─── Article

From doors, Norman moves on to more complex examples of "everyday things," but the principles of usability stay the same even as the engineering under the surface gets more complex. The consequences of misusing the products can also rise along with the complexity: When you pull a door you should push, the negative outcome is that you feel embarrassed. What happens when bad design causes somebody to misuses the control panel at a nuclear power plant?

I highly recommend The Design of Everyday Things based on its obvious merits: It sets out to explain user-centric product design, and it does so in text that is informative and accessible. It may require the specialized skills of an engineer to make a watch or a computer or a telephone function, but any thoughtful manager ought to be able to tell what makes those products easy to use. Usability has less to do with the physical sciences than it does with psychology.

Although it sets out to explain user-centric product design, I would argue, that The Design of Everyday Things can also help you refine your thinking about issues that go far beyond the stated scope of the book: It can also change the way you think about marketing and communications.

Applying the Lessons to Marketing

Norman introduces the term "affordances" with a quick story about British Rail (now known as National Rail.) It seems they were having a problem with the shelters set up by the train tracks. When the sides of the shelters were made from glass, vandals would break the glass. When they replaced the glass with wood panels, the vandals would write on the wood. As Norman explains it, the materials not only allow, but also suggest, different uses. Glass affords breaking. Wood affords graffiti.

Affordances can also have positive and intentional outcomes. To revisit the issue of doors that you pull when they were meant to be pushed, that problem can be solved by affordances. If the door has a push bar on it, then the user can only push on it. The hardware affords pushing.

This concept can be a useful touchstone in areas that have nothing to do with industrial design. Affordances are an important way that businesses can influence a consumer's actions. Customer behavior (good and bad) doesn't happen in a vacuum. Instead, it is a result of the decisions companies make.

British Rail obviously didn't produce an instruction manual for their passengers that explained the best way to vandalize their shelters. The affordances of the material did that for them. Similarly, businesses are constantly in the process of silently but persuasively training their customers to behave in certain ways. The same affordances that affect designers and engineers also come into play every time a company makes a decision that is in any way observable by the consumer. For example, consider the trend of holiday sales that happen early in the morning on the day after Thanksgiving. These sales are the result of a series of choices the retailer makes about pricing ("20% Off!"), the merchandising mix (X many units of a particular model TV), and marketing communications (it's a "Door Buster Sale!") Design and engineering never enter the picture, but affordances do. That's why "Door Buster Sales" can end in actually busted doors. The retailers are unintentionally training their customers to push, shove, and even trample their fellow customers. Because retailers fail to consider all of the affordances created by their plans, they influence their customers in undesirable -- and sometimes tragic -- ways.

Norman asks you to take a closer look at the visible properties of products, but I think once you do, you'll also start to notice the non-tangible aspects of your interactions with your customers, too.

──────
─── Material supplied

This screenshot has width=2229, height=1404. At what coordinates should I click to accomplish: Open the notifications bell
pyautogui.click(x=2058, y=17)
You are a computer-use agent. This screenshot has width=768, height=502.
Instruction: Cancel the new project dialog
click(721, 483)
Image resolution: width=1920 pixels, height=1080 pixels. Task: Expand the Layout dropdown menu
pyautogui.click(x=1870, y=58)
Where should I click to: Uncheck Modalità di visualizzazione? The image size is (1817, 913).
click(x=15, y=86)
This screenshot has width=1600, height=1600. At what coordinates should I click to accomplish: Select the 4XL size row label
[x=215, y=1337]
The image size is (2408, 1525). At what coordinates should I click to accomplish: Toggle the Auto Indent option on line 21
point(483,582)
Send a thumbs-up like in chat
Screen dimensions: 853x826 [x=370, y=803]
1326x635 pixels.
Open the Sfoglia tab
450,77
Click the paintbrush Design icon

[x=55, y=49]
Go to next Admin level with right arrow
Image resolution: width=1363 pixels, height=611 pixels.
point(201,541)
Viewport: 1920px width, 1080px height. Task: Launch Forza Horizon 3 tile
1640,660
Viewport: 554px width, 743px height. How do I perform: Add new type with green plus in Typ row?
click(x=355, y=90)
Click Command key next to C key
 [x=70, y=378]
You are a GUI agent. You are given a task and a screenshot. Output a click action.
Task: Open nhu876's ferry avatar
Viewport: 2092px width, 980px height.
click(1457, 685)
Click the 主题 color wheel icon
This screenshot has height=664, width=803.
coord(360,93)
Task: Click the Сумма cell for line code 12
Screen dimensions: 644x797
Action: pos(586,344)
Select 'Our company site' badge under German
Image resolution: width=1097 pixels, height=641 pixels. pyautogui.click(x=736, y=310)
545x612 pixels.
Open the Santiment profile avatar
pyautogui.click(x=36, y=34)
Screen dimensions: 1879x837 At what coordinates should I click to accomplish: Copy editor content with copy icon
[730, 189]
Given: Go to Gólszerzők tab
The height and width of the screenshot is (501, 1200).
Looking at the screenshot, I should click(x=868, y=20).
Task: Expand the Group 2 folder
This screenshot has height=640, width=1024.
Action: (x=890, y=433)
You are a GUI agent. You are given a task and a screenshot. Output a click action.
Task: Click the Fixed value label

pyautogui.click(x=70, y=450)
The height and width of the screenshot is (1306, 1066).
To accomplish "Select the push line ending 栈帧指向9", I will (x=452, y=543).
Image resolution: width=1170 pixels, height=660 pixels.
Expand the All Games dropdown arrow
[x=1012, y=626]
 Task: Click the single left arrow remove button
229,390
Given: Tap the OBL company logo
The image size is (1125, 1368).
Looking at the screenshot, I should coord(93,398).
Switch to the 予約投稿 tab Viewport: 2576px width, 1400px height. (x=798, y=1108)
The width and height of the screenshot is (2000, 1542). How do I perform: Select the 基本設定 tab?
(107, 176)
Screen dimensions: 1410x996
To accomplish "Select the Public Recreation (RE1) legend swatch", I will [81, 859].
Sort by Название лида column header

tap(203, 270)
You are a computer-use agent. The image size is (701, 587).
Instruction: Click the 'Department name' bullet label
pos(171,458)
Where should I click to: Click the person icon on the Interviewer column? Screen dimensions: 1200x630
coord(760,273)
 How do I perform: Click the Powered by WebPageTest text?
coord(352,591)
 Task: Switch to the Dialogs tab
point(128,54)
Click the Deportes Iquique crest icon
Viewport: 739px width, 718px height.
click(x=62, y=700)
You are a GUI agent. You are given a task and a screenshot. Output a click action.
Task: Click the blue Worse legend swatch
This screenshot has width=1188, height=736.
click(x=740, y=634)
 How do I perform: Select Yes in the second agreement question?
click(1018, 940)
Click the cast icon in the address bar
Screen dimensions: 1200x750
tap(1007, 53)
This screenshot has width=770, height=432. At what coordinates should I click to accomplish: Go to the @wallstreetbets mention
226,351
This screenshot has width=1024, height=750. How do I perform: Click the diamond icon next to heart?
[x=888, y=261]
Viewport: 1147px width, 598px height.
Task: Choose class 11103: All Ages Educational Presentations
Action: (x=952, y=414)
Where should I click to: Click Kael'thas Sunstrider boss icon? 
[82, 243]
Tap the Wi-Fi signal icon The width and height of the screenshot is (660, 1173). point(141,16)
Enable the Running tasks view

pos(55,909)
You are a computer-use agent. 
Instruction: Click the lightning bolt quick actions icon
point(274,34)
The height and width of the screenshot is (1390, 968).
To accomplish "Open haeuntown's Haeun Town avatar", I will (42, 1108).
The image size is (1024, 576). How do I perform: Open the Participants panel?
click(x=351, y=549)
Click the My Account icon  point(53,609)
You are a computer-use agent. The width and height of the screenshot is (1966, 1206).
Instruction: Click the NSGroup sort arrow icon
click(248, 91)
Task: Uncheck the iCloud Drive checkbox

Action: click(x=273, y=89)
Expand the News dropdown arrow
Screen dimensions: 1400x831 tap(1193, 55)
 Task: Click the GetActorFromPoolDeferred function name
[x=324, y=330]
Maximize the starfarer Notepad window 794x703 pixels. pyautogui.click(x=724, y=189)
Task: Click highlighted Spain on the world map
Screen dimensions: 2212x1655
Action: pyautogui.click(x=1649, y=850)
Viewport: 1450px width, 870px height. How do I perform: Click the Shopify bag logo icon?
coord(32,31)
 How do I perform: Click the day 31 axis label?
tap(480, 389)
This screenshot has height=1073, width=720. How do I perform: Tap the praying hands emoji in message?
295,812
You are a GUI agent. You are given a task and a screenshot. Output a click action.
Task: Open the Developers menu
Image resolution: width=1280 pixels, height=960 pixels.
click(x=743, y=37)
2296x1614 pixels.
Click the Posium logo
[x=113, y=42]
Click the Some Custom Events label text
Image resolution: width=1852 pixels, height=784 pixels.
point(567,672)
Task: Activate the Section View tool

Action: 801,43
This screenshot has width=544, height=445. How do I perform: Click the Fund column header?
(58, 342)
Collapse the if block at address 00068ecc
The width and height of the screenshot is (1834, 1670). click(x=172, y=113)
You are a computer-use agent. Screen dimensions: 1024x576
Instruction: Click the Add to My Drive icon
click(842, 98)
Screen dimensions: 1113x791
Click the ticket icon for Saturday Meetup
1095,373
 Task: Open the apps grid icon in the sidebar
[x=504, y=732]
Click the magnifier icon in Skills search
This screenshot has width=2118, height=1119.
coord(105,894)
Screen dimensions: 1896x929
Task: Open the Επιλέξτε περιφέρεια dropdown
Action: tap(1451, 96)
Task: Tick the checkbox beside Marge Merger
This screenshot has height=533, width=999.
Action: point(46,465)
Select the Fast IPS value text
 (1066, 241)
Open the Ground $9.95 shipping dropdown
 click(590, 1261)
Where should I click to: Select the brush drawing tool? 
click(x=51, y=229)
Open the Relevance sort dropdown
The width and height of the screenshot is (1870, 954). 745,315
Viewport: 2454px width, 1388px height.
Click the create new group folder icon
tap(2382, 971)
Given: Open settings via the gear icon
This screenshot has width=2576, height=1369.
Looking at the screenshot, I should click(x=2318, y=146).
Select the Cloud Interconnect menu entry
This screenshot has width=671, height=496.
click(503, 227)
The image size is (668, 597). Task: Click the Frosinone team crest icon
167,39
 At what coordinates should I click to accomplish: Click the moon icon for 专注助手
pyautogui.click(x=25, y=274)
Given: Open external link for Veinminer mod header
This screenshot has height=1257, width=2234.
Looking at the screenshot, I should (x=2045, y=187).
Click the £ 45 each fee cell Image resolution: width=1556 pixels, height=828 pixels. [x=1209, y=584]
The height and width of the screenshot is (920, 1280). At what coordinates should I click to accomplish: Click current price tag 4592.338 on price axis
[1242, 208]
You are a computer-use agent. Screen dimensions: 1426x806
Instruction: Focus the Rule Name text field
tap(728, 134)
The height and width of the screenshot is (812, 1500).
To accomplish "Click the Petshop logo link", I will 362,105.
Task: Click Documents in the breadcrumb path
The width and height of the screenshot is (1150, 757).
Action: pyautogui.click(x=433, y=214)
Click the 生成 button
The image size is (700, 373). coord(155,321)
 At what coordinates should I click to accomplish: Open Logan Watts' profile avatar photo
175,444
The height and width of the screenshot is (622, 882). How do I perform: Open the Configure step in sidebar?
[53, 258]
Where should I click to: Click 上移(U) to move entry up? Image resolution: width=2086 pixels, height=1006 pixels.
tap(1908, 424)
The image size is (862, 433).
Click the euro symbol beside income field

──────

### What this exercise asks
(a) Using the book review, answer these questions:
(i) What is British Rail now known as?
(ii) What did British Rail use to replace the glass on the sides of its shelters?
(iii) What hardware on a door means the user can only push on it?
(b) Swap "vandals" for "hooligans" in the stretch of the book review from "Although it sets" through "Wood affords graffiti.", and give that stretch again.
(c) According to the book review, what choices does a retailer make that result in early-morning holiday sales on the day after Thanksgiving? List them all.

### Exercise responses
(a)
(i) National Rail
(ii) Wood panels
(iii) A push bar

(b)
Although it sets out to explain user-centric product design, I would argue, that The Design of Everyday Things can also help you refine your thinking about issues that go far beyond the stated scope of the book: It can also change the way you think about marketing and communications.

Applying the Lessons to Marketing

Norman introduces the term "affordances" with a quick story about British Rail (now known as National Rail.) It seems they were having a problem with the shelters set up by the train tracks. When the sides of the shelters were made from glass, hooligans would break the glass. When they replaced the glass with wood panels, the hooligans would write on the wood. As Norman explains it, the materials not only allow, but also suggest, different uses. Glass affords breaking. Wood affords graffiti.

(c)
- Pricing ("20% Off!")
- The merchandising mix (X many units of a particular model TV)
- Marketing communications (it's a "Door Buster Sale!")